Fig. S1.

(A) Example purified sample proteins from each of the constructs used in this work. (B) Illustration of MKK6 conformational flexibility. (Left) An overlay of the three crystal structures of MKK6 currently available in the protein databank. All proteins are colored gray, with respective αC helices in yellow (2VN9), pink (3ENM), and green (3FME). The distance between the N terminus of the αC helix in 3ENM and 3FME is indicated. An illustrative model was created using Modeler to model in the disordered activation loop of structure 3FME. (Right) A comparison of 3FME with the Modeler output, with the activation loop indicated.

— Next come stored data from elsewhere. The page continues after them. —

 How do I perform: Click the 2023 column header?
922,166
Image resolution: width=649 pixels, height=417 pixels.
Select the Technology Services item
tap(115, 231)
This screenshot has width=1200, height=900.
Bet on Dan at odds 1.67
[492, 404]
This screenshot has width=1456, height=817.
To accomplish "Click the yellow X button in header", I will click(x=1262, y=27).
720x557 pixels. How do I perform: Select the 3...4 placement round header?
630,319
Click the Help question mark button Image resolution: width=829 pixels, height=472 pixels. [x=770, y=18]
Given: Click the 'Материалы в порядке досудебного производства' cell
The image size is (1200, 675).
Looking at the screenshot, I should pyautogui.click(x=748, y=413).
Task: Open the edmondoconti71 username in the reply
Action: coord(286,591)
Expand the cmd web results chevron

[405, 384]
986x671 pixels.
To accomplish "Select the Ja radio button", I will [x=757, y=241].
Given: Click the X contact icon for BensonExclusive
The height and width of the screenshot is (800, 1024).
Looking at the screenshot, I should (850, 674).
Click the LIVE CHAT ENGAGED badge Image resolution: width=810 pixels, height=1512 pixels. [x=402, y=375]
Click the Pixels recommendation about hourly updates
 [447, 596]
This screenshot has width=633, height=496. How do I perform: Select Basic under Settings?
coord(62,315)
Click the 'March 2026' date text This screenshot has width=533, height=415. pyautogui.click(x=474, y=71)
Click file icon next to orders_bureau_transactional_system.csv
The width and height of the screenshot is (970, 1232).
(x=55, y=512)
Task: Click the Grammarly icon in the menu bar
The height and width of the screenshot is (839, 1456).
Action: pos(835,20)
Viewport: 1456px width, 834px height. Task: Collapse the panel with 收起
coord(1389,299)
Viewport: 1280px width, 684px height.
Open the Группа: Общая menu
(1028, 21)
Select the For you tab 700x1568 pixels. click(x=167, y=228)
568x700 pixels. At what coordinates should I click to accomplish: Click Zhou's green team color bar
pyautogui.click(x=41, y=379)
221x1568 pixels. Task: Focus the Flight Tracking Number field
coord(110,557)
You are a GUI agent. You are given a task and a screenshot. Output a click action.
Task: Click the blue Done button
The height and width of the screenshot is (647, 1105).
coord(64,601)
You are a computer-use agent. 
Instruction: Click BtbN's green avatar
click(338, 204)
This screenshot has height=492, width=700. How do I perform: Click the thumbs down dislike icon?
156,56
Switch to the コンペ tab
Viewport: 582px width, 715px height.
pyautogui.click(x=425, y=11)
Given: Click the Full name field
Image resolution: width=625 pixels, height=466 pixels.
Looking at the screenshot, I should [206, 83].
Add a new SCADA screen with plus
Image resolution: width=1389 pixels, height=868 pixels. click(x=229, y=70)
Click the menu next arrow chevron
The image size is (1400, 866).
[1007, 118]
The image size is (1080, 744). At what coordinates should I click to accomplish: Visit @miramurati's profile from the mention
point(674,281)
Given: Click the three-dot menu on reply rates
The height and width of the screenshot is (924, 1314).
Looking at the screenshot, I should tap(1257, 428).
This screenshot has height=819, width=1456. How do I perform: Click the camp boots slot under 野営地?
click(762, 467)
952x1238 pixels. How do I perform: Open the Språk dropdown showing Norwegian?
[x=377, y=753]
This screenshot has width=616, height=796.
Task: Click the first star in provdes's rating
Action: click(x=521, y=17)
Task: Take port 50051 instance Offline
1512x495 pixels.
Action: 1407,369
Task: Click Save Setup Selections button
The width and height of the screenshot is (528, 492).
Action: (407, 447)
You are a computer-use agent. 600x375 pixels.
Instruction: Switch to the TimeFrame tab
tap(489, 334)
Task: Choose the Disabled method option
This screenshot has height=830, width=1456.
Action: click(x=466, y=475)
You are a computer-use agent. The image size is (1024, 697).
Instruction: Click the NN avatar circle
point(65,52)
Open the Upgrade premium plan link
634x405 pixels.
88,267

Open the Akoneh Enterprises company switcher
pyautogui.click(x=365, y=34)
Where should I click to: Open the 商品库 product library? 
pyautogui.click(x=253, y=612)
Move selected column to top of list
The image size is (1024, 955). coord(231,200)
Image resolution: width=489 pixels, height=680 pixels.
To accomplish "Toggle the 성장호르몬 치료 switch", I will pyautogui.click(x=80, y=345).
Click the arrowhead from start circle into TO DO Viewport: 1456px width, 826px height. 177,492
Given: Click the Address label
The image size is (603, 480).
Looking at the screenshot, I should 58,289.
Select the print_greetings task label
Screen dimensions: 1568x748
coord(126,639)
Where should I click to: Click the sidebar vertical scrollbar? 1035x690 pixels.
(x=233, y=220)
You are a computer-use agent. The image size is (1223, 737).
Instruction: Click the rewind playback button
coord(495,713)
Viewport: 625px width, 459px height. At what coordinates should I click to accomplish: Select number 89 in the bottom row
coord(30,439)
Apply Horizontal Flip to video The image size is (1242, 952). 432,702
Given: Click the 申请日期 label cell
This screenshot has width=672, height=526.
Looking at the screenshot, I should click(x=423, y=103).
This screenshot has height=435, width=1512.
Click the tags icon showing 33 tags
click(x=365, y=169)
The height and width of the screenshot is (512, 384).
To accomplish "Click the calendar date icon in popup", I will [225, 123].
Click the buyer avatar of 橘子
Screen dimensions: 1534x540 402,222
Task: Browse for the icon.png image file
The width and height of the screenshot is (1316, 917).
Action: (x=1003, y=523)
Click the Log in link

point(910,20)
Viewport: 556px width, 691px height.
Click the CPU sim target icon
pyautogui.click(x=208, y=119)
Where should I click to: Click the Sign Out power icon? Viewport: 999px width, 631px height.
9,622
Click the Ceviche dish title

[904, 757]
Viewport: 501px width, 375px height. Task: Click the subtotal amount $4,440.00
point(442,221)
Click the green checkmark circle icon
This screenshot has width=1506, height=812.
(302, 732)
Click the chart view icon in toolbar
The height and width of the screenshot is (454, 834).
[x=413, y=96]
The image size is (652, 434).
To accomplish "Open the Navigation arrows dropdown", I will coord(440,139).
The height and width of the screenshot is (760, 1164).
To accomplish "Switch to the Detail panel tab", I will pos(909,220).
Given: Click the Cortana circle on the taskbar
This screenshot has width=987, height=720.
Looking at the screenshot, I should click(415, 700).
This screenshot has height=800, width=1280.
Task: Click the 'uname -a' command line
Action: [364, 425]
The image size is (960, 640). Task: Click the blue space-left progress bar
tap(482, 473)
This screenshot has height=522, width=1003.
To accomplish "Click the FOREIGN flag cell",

The Modeler model is shown in Fig. 1F. (C) Purified point mutants of ASK1(88–941) used for the assays shown in Figs. 3C and 4B. A schematic summarizing the constructs is shown above, indicating that the construct containing only the central regulatory region and kinase was insoluble and so could not be tested in activity assays. (D) Preparative size-exclusion chromatography of ASK1(88–941) with molecular weight standards indicated. The majority of ASK1 protein elutes later than the 160-kDa marker, consistent with it behaving as a (∼100-kDa) monomeric species. Peak fractions elute at a concentration of ∼40 μM based on A₂₈₀.